Conjunto de tarefas:
1. Explique, em uma a três frases, por que o ensaio sobre gêneros discorda da amiga, que vê a distinção entre homem e mulher como a primeira violência imposta ao sujeito que nasce.
2. Diga se cada afirmação abaixo está de acordo com o ensaio sobre gêneros, respondendo sim ou não e citando literalmente as palavras do texto que decidem a questão: (a) o ensaio concorda com a amiga quanto à primeira violência imposta a quem nasce; (b) o ensaio atribui a Simone de Beauvoir a expressão “segundo sexo”; (c) o ensaio aponta “O Ser e o Nada” como a leitura mais fértil sobre alteridade.

Documento:

»»

Sobre Gêneros
Quando evocamos a palavra “gênero”, a princípio, não podemos fugir de sua origem taxonômica aristotélica, pensando no sentido de classificação de grupos, o que remete a espécies, classes e quaisquer outras derivações gregárias ao longo da história. Mas o gênero, ganhou uma elevação em sua procedência, a partir de estudos que o adotaram como terminologia política para o feminismo rivalizar com o machismo. A questão aparece neste ensaio, com intuito de abarcar essa ideia de “sexo”, com as distinções que dela acarretam ou possibilidades que ela propõe.
Uma vez, conversando com uma amiga acerca dessa questão de gênero, ela havia exposto esse conceito, ou esse posicionamento sexual, como a primeira violência imposta ao sujeito que nasce, distinguindo se ele é homem ou mulher. Eu discordo da dedução dela e quaisquer outras nesse viés, pois como comentei na época, acredito que existem “violências” ainda mais brutais antes dessa, como a humanitarista, que diz antes mesmo de nascermos que somos um homem, humano, homo, o que implica já um padrão de comportamento inato, além da outra brutalidade, a distinção entre “normal” ou “anormal”, quando antes mesmo de saber o sexo, o exame de ultra-som já busca alguma “anomalia”.
Deixando nossa pequena discussão de lado, o gênero concedeu ao homem, pelo menos a possibilidade da alteridade, de reconhecer um outro, o que já nos possibilita dizer ao homem/mulher. A questão de alteridade, do material que tive acesso a leitura, acredito que o mais fértil para mim tenha sido “O Ser e o Nada” de Jean-Paul Sartre, onde possui uma boa parcela da obra dedicada ao fenômeno do “Outro”.
Mais já que evocamos a mulher, imprescindível citar Simone de Beauvoir, que chamou essa diferenciação de “segundo sexo”, deixando clara a barreira intransponível diante desse fato, a separação entre sexos distintos, ou se preferirmos as palavras de Lacan, são dois que nunca serão um. As possibilidades que essa segunda percepção fornecem são vastas, podendo inclusive tratar “ser ou não ser” shakespereano, ou tantos outros filosóficos, que demonstram o outro como o limite do eu, ou o além de mim.

««

[Dados de localização de palavras e elementos]
»»

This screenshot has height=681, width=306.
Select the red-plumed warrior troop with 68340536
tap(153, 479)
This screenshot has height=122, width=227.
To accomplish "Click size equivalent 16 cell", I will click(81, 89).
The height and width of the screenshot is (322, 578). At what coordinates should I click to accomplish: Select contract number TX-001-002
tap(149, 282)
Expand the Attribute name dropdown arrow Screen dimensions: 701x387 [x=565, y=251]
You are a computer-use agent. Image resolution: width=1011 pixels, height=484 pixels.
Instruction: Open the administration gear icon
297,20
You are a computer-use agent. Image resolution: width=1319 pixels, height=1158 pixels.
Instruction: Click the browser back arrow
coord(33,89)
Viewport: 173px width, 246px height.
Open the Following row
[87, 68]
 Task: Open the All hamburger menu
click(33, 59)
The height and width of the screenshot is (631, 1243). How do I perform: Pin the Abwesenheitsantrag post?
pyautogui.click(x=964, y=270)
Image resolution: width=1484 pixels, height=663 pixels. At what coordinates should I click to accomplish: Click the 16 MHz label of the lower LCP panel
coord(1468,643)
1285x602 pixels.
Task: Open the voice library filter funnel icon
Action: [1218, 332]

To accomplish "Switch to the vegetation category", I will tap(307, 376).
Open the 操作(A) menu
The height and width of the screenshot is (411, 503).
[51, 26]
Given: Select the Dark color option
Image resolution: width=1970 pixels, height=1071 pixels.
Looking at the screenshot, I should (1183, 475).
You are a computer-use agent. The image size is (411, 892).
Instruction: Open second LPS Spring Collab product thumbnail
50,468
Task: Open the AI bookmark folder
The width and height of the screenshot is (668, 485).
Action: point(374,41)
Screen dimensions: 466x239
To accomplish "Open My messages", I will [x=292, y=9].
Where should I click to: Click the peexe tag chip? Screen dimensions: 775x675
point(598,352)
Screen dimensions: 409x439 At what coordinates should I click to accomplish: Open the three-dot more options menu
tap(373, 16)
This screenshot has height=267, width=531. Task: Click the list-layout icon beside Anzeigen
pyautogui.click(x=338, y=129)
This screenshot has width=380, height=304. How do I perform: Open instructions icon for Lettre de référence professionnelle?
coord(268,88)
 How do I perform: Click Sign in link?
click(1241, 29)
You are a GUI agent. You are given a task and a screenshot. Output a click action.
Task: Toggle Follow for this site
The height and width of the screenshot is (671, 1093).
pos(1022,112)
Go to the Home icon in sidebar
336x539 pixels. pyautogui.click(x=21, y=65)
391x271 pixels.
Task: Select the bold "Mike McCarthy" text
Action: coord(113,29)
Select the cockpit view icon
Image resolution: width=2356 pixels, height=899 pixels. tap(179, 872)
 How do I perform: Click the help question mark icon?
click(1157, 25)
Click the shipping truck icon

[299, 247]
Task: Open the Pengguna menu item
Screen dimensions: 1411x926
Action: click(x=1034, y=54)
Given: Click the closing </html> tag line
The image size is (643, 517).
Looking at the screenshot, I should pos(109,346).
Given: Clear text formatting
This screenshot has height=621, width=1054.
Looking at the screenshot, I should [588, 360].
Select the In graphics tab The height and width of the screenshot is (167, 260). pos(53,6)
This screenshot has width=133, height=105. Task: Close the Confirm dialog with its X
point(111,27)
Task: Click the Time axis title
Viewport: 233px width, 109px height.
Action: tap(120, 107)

««

Resultados do exercício:
1. O ensaio afirma que existem “violências” ainda mais brutais antes dessa. Uma é a humanitarista, que, antes mesmo do nascimento, já diz que somos homem, humano, homo, o que implica um padrão de comportamento inato. A outra é a distinção entre “normal” e “anormal”, já que o exame de ultrassom busca alguma “anomalia” antes mesmo de se saber o sexo.

2.
(a) Não: “Eu discordo da dedução dela e quaisquer outras nesse viés”
(b) Sim: “Simone de Beauvoir, que chamou essa diferenciação de “segundo sexo””
(c) Sim: “acredito que o mais fértil para mim tenha sido “O Ser e o Nada” de Jean-Paul Sartre”